WORK REQUEST:
The reply must consist of the entire listing, reproduced exactly.

DATASET EXCERPTS:
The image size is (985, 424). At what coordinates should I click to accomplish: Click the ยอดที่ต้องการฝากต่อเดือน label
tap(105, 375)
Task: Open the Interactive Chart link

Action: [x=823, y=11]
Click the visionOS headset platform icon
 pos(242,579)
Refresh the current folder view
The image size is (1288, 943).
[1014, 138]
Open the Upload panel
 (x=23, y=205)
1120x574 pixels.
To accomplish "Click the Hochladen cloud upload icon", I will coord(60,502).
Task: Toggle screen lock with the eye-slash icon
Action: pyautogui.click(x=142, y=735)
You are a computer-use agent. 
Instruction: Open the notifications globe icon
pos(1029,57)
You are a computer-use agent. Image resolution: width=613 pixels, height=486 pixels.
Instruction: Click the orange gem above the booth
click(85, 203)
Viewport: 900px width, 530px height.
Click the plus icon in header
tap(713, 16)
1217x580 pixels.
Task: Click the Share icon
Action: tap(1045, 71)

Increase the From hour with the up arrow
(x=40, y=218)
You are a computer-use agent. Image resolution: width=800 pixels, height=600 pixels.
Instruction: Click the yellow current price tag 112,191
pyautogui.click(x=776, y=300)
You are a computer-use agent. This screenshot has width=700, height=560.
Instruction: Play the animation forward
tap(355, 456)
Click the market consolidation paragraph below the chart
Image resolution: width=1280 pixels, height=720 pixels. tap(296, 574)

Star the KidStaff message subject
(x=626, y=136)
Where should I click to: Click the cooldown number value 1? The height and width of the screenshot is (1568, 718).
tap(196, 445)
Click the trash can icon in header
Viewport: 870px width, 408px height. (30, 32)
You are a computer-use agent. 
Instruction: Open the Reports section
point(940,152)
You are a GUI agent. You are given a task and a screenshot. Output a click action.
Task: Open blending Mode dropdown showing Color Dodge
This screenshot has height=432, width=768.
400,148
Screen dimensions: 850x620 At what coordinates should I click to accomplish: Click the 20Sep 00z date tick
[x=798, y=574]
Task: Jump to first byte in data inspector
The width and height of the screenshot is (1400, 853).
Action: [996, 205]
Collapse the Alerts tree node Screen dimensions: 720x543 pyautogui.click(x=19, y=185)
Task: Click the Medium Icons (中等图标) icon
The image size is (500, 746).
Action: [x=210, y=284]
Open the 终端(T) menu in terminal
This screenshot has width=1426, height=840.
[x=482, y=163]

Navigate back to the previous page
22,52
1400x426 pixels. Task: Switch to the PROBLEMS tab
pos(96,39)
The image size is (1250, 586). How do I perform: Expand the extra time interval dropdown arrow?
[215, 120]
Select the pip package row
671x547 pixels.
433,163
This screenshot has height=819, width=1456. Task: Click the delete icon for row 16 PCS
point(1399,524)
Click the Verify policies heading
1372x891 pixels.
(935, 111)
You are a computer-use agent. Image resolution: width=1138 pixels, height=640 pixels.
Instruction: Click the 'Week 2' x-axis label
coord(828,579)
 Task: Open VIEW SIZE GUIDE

ANSWER FOR THE TASK:
The image size is (985, 424). At what coordinates should I click to accomplish: Click the ยอดที่ต้องการฝากต่อเดือน label
tap(105, 375)
Task: Open the Interactive Chart link

Action: [x=823, y=11]
Click the visionOS headset platform icon
 pos(242,579)
Refresh the current folder view
The image size is (1288, 943).
[1014, 138]
Open the Upload panel
 (x=23, y=205)
1120x574 pixels.
To accomplish "Click the Hochladen cloud upload icon", I will coord(60,502).
Task: Toggle screen lock with the eye-slash icon
Action: pyautogui.click(x=142, y=735)
You are a computer-use agent. 
Instruction: Open the notifications globe icon
pos(1029,57)
You are a computer-use agent. Image resolution: width=613 pixels, height=486 pixels.
Instruction: Click the orange gem above the booth
click(85, 203)
Viewport: 900px width, 530px height.
Click the plus icon in header
tap(713, 16)
1217x580 pixels.
Task: Click the Share icon
Action: tap(1045, 71)

Increase the From hour with the up arrow
(x=40, y=218)
You are a computer-use agent. Image resolution: width=800 pixels, height=600 pixels.
Instruction: Click the yellow current price tag 112,191
pyautogui.click(x=776, y=300)
You are a computer-use agent. This screenshot has width=700, height=560.
Instruction: Play the animation forward
tap(355, 456)
Click the market consolidation paragraph below the chart
Image resolution: width=1280 pixels, height=720 pixels. tap(296, 574)

Star the KidStaff message subject
(x=626, y=136)
Where should I click to: Click the cooldown number value 1? The height and width of the screenshot is (1568, 718).
tap(196, 445)
Click the trash can icon in header
Viewport: 870px width, 408px height. (30, 32)
You are a computer-use agent. 
Instruction: Open the Reports section
point(940,152)
You are a GUI agent. You are given a task and a screenshot. Output a click action.
Task: Open blending Mode dropdown showing Color Dodge
This screenshot has height=432, width=768.
400,148
Screen dimensions: 850x620 At what coordinates should I click to accomplish: Click the 20Sep 00z date tick
[x=798, y=574]
Task: Jump to first byte in data inspector
The width and height of the screenshot is (1400, 853).
Action: [996, 205]
Collapse the Alerts tree node Screen dimensions: 720x543 pyautogui.click(x=19, y=185)
Task: Click the Medium Icons (中等图标) icon
The image size is (500, 746).
Action: [x=210, y=284]
Open the 终端(T) menu in terminal
This screenshot has width=1426, height=840.
[x=482, y=163]

Navigate back to the previous page
22,52
1400x426 pixels. Task: Switch to the PROBLEMS tab
pos(96,39)
The image size is (1250, 586). How do I perform: Expand the extra time interval dropdown arrow?
[215, 120]
Select the pip package row
671x547 pixels.
433,163
This screenshot has height=819, width=1456. Task: Click the delete icon for row 16 PCS
point(1399,524)
Click the Verify policies heading
1372x891 pixels.
(935, 111)
You are a computer-use agent. Image resolution: width=1138 pixels, height=640 pixels.
Instruction: Click the 'Week 2' x-axis label
coord(828,579)
 Task: Open VIEW SIZE GUIDE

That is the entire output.